■ MATERIAL TO PROCESS

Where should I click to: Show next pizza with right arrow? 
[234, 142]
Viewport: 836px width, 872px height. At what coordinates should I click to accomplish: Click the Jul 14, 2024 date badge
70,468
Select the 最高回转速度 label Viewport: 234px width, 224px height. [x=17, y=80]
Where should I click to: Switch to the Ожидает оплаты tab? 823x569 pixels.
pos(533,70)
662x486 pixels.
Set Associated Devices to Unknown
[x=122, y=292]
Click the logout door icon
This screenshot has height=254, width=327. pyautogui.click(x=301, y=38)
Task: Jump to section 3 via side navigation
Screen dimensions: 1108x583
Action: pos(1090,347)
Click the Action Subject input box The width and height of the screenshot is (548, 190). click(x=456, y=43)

* * *

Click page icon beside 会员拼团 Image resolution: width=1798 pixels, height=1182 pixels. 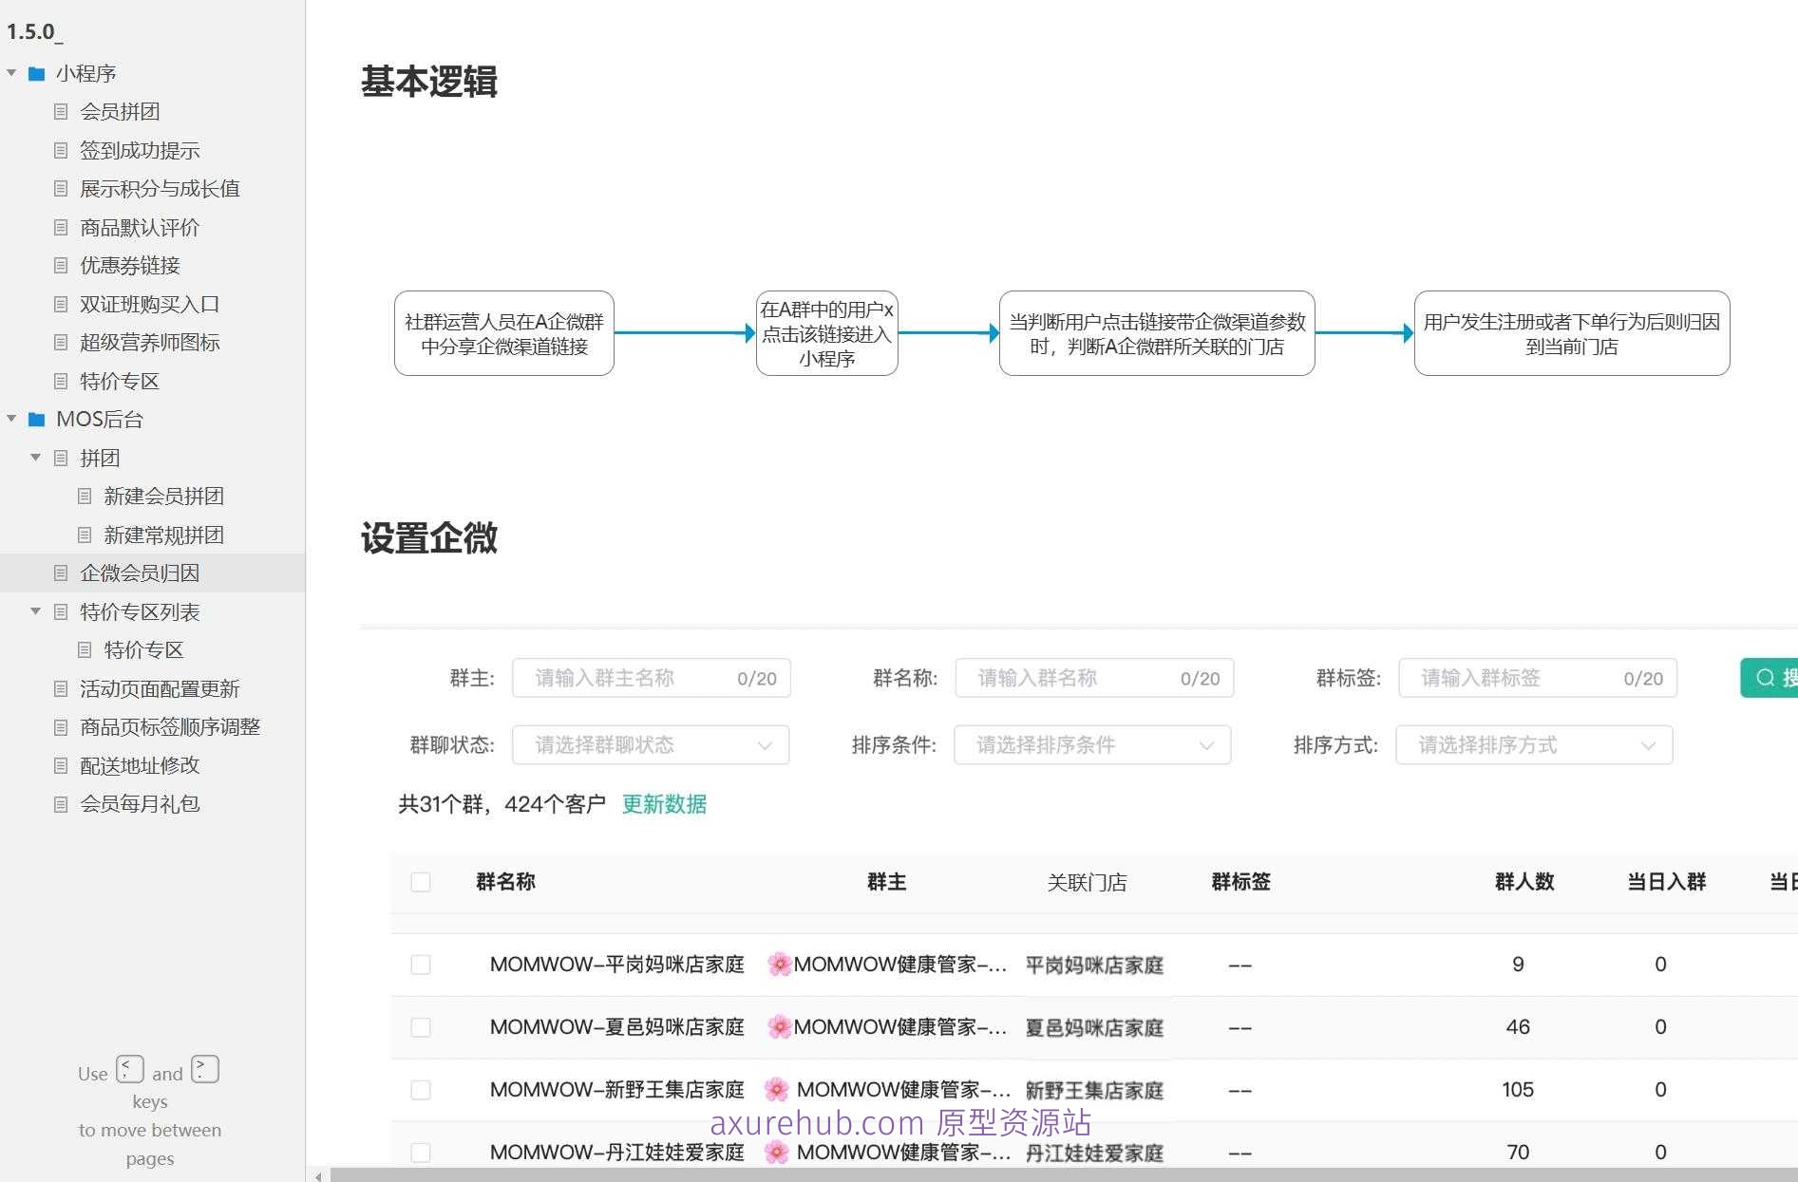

* * *

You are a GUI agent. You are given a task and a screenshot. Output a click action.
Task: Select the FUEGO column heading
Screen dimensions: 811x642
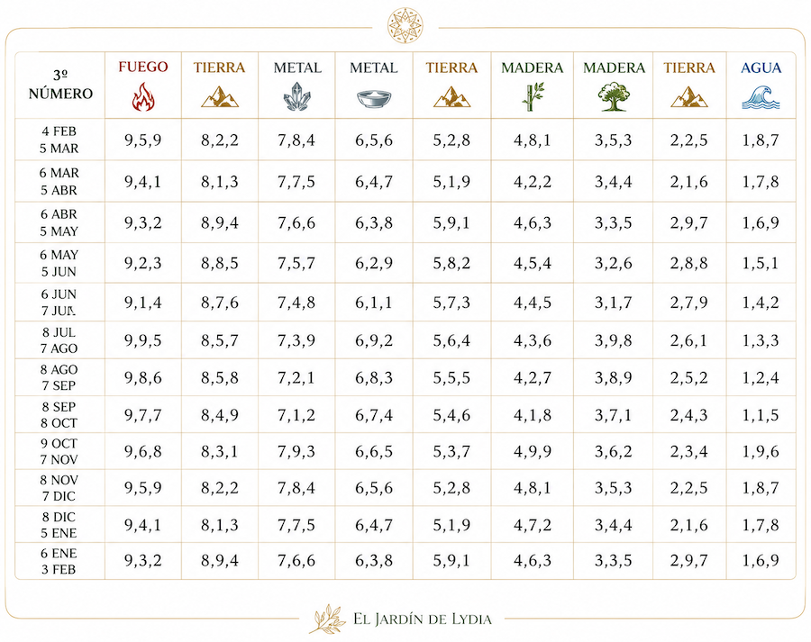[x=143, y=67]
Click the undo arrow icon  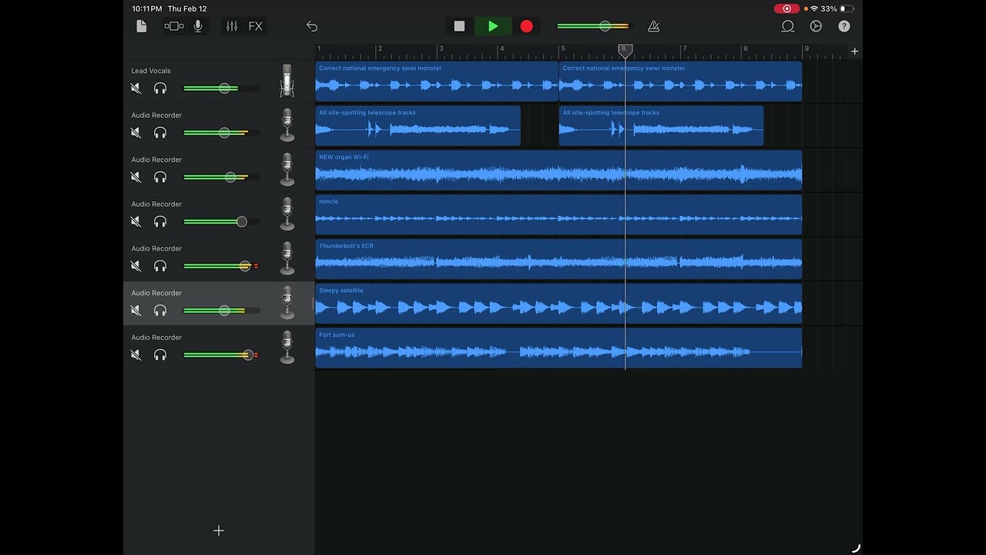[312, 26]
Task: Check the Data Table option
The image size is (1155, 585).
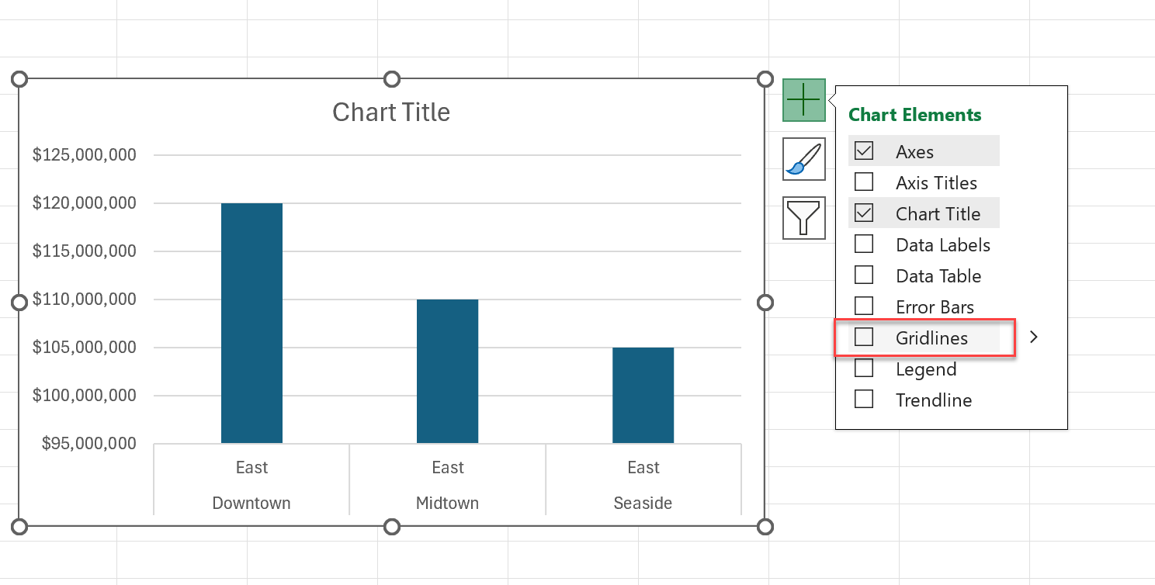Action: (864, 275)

■ WHAT YOU WILL DO
Retype everything from the line that contains "Select the 最高回转速度" down to the line that contains "Click the Action", both of those lines included, with each line unchanged.

■ RESULT FOR THIS EXERCISE
Select the 最高回转速度 label Viewport: 234px width, 224px height. [x=17, y=80]
Where should I click to: Switch to the Ожидает оплаты tab? 823x569 pixels.
pos(533,70)
662x486 pixels.
Set Associated Devices to Unknown
[x=122, y=292]
Click the logout door icon
This screenshot has height=254, width=327. pyautogui.click(x=301, y=38)
Task: Jump to section 3 via side navigation
Screen dimensions: 1108x583
Action: pos(1090,347)
Click the Action Subject input box The width and height of the screenshot is (548, 190). click(x=456, y=43)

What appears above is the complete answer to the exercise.